This special issue belongs to the section “Computing and Artificial Intelligence“.

Special Issue Information

Dear Colleagues,

Object recognition plays an important role in various real-world applications, including autonomous driving, intelligent visual surveillance, etc. Recent years have witnessed the rapid progress of deep neural networks on learning-based object recognition. However, there is still a large room to design more advanced techniques for object recognition. In addition, it remains non-trivial for practitioners to explore how to apply existing works to more practical applications. This special issue seeks submissions about the latest learning-based object and pattern recognition models, methodologies, and applications. It targets both academic researchers and industrial practitioners from computer vision and machine learning communities. Topics of interest include, but are not limited to:

  • Object recognition
  • Active learning for object recognition
  • Multi-task learning for object recognition
  • Deep learning for object recognition
  • Meta-learning for object recognition
  • Online learning for object recognition
  • Model compression for object recognition
  • Reinforcement learning for object recognition
  • Self-supervised learning for object recognition
  • Unsupervised learning for object recognition
  • Graph neural network for object recognition

Prof. Dr. Changsheng Li
Dr. Guibo Zhu
Guest Editors

Manuscript Submission Information

Manuscripts should be submitted online at www.mdpi.com by registering and logging in to this website. Once you are registered, click here to go to the submission form. Manuscripts can be submitted until the deadline. All submissions that pass pre-check are peer-reviewed. Accepted papers will be published continuously in the journal (as soon as accepted) and will be listed together on the special issue website. Research articles, review articles as well as short communications are invited. For planned papers, a title and short abstract (about 250 words) can be sent to the Editorial Office for assessment.

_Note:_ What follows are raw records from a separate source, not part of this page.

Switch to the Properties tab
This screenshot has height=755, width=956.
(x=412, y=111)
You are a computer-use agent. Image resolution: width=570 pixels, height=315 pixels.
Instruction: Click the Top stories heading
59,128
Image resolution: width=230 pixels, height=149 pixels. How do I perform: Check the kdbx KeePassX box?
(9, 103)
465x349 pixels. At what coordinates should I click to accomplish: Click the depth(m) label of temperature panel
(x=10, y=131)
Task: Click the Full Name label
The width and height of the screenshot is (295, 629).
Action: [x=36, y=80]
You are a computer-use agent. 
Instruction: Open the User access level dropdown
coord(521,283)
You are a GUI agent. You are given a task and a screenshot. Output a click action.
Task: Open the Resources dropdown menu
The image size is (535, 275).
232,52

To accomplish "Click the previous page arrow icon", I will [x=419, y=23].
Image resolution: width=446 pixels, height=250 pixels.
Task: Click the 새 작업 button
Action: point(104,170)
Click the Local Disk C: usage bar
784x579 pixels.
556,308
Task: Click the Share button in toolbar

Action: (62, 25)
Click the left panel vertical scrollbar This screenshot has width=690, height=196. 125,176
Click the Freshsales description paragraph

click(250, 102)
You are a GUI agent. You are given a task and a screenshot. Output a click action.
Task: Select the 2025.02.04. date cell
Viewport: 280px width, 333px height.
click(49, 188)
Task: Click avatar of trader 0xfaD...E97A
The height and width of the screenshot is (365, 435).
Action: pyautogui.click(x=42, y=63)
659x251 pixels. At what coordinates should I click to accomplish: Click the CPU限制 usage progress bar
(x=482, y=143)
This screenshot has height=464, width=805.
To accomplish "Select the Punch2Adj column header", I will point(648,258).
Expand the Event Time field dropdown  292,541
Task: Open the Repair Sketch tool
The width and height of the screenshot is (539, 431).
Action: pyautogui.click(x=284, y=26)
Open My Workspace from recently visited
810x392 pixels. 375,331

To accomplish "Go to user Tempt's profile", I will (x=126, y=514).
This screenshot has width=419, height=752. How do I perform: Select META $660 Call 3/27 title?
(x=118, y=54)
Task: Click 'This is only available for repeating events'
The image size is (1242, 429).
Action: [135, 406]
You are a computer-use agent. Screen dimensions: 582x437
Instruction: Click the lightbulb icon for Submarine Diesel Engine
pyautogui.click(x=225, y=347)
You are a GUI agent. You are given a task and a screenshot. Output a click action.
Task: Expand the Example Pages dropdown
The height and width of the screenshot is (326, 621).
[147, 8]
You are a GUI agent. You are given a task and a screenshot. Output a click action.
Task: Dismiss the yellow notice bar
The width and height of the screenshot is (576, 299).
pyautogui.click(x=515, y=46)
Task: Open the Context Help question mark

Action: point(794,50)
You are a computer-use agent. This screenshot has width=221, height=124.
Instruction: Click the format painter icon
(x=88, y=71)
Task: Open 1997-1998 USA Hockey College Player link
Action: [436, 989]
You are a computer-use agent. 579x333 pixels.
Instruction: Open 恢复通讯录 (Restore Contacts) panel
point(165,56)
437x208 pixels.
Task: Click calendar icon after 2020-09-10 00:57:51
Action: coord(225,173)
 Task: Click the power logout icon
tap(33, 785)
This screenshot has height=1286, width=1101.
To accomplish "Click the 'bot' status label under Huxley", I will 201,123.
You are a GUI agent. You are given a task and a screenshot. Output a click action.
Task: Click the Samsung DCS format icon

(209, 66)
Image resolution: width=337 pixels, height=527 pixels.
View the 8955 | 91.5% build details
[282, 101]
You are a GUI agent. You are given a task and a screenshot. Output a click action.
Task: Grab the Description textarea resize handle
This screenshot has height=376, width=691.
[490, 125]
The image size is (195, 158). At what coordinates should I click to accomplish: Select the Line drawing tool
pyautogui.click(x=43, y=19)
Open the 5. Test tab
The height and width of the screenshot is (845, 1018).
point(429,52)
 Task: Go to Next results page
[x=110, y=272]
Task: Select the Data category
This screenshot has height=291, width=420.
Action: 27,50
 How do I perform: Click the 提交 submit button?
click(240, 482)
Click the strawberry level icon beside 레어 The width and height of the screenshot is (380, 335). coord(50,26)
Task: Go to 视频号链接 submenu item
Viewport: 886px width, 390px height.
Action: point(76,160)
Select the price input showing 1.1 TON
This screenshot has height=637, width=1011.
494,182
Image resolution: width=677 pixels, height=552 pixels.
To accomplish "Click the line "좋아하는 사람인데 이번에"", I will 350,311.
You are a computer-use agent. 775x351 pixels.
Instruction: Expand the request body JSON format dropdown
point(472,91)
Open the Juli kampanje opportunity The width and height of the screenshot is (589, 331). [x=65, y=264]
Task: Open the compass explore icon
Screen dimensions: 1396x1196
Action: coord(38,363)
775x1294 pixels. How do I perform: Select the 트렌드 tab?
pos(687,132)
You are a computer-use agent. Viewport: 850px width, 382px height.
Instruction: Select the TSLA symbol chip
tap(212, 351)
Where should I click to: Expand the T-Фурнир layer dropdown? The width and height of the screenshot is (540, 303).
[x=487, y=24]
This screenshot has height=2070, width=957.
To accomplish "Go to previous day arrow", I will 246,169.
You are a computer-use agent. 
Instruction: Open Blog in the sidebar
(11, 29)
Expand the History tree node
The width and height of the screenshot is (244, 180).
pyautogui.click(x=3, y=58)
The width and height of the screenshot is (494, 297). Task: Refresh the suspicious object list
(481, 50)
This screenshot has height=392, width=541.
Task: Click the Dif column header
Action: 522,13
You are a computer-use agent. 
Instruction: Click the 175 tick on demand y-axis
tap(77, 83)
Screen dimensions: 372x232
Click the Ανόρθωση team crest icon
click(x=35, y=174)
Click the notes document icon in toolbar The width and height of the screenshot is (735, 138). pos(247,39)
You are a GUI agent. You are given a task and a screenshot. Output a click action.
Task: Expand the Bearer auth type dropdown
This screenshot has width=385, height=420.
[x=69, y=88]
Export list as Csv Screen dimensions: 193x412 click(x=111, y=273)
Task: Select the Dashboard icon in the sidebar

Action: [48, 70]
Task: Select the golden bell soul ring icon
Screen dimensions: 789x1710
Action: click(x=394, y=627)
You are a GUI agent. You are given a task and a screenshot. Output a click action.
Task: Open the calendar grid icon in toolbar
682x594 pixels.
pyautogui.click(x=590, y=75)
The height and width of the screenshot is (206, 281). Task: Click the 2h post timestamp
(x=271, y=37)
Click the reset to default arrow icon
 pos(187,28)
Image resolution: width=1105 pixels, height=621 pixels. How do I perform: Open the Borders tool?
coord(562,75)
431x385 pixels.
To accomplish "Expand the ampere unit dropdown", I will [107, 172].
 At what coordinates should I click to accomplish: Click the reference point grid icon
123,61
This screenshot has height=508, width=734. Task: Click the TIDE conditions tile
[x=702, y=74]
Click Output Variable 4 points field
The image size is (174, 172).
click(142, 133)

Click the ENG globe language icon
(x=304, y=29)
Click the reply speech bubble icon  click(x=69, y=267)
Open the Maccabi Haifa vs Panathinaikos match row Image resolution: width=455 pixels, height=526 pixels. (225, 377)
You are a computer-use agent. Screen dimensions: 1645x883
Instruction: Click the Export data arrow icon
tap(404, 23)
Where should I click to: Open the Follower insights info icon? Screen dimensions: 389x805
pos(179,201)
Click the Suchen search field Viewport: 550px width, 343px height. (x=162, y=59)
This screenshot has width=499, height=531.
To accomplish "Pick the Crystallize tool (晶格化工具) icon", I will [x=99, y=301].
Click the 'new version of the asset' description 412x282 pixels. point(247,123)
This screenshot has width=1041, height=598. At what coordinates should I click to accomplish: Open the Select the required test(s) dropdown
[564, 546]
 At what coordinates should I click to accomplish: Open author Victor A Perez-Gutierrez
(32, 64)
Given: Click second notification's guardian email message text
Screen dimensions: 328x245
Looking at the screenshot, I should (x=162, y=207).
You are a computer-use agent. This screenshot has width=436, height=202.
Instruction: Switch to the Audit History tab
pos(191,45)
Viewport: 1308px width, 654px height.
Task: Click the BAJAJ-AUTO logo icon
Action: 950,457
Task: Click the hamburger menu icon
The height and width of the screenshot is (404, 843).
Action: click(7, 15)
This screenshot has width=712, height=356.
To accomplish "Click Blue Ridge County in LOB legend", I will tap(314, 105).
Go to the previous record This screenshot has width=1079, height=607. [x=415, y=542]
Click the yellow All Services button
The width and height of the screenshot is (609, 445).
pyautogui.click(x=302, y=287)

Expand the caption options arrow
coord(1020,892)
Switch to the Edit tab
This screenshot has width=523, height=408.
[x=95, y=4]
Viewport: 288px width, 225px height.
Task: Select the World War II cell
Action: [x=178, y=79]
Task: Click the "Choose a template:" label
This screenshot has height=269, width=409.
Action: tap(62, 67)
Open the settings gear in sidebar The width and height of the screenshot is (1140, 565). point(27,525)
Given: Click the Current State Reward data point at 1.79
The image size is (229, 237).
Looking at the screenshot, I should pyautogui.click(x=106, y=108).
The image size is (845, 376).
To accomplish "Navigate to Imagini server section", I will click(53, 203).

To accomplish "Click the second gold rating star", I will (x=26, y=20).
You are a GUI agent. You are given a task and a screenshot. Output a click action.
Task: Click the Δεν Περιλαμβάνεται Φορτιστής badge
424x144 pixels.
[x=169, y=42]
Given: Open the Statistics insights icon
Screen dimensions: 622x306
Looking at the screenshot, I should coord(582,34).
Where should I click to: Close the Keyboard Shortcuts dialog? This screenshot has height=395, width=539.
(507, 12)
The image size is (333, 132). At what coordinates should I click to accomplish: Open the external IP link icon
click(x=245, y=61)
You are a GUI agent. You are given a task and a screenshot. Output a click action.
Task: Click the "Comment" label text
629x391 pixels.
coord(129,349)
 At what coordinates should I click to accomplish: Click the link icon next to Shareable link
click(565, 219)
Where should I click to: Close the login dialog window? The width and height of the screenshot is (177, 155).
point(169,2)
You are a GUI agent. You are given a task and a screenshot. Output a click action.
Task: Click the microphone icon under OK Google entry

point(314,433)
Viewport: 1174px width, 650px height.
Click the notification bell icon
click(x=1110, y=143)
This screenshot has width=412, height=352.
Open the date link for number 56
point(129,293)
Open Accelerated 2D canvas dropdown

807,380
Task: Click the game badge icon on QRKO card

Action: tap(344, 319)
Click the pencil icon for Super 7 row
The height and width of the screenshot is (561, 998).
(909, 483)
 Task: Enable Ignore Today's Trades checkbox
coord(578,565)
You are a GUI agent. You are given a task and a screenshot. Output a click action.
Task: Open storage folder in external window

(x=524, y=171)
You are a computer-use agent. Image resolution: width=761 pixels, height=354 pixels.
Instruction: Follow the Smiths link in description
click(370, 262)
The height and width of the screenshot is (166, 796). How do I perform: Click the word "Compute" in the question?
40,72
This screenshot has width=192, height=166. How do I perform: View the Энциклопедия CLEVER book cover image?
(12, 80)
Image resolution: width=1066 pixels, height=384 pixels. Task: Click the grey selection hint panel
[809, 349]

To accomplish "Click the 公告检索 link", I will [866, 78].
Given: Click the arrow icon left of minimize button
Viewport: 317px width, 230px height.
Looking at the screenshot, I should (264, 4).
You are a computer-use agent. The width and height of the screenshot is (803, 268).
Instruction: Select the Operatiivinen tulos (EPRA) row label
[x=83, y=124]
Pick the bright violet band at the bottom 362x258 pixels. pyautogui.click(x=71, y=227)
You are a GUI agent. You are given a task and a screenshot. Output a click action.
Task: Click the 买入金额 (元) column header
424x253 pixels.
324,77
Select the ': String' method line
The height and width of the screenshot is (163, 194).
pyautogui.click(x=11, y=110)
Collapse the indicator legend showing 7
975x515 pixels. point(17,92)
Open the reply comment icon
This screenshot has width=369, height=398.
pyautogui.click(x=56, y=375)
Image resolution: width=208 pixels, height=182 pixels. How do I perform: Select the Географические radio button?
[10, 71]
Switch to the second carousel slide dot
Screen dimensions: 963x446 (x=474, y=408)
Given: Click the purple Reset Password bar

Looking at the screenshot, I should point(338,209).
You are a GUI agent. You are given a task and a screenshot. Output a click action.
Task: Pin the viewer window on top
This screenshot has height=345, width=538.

Submitted manuscripts should not have been published previously, nor be under consideration for publication elsewhere (except conference proceedings papers). All manuscripts are thoroughly refereed through a single-blind peer-review process. A guide for authors and other relevant information for submission of manuscripts is available on the Instructions for Authors page. Applied Sciences is an international peer-reviewed open access semimonthly journal published by MDPI.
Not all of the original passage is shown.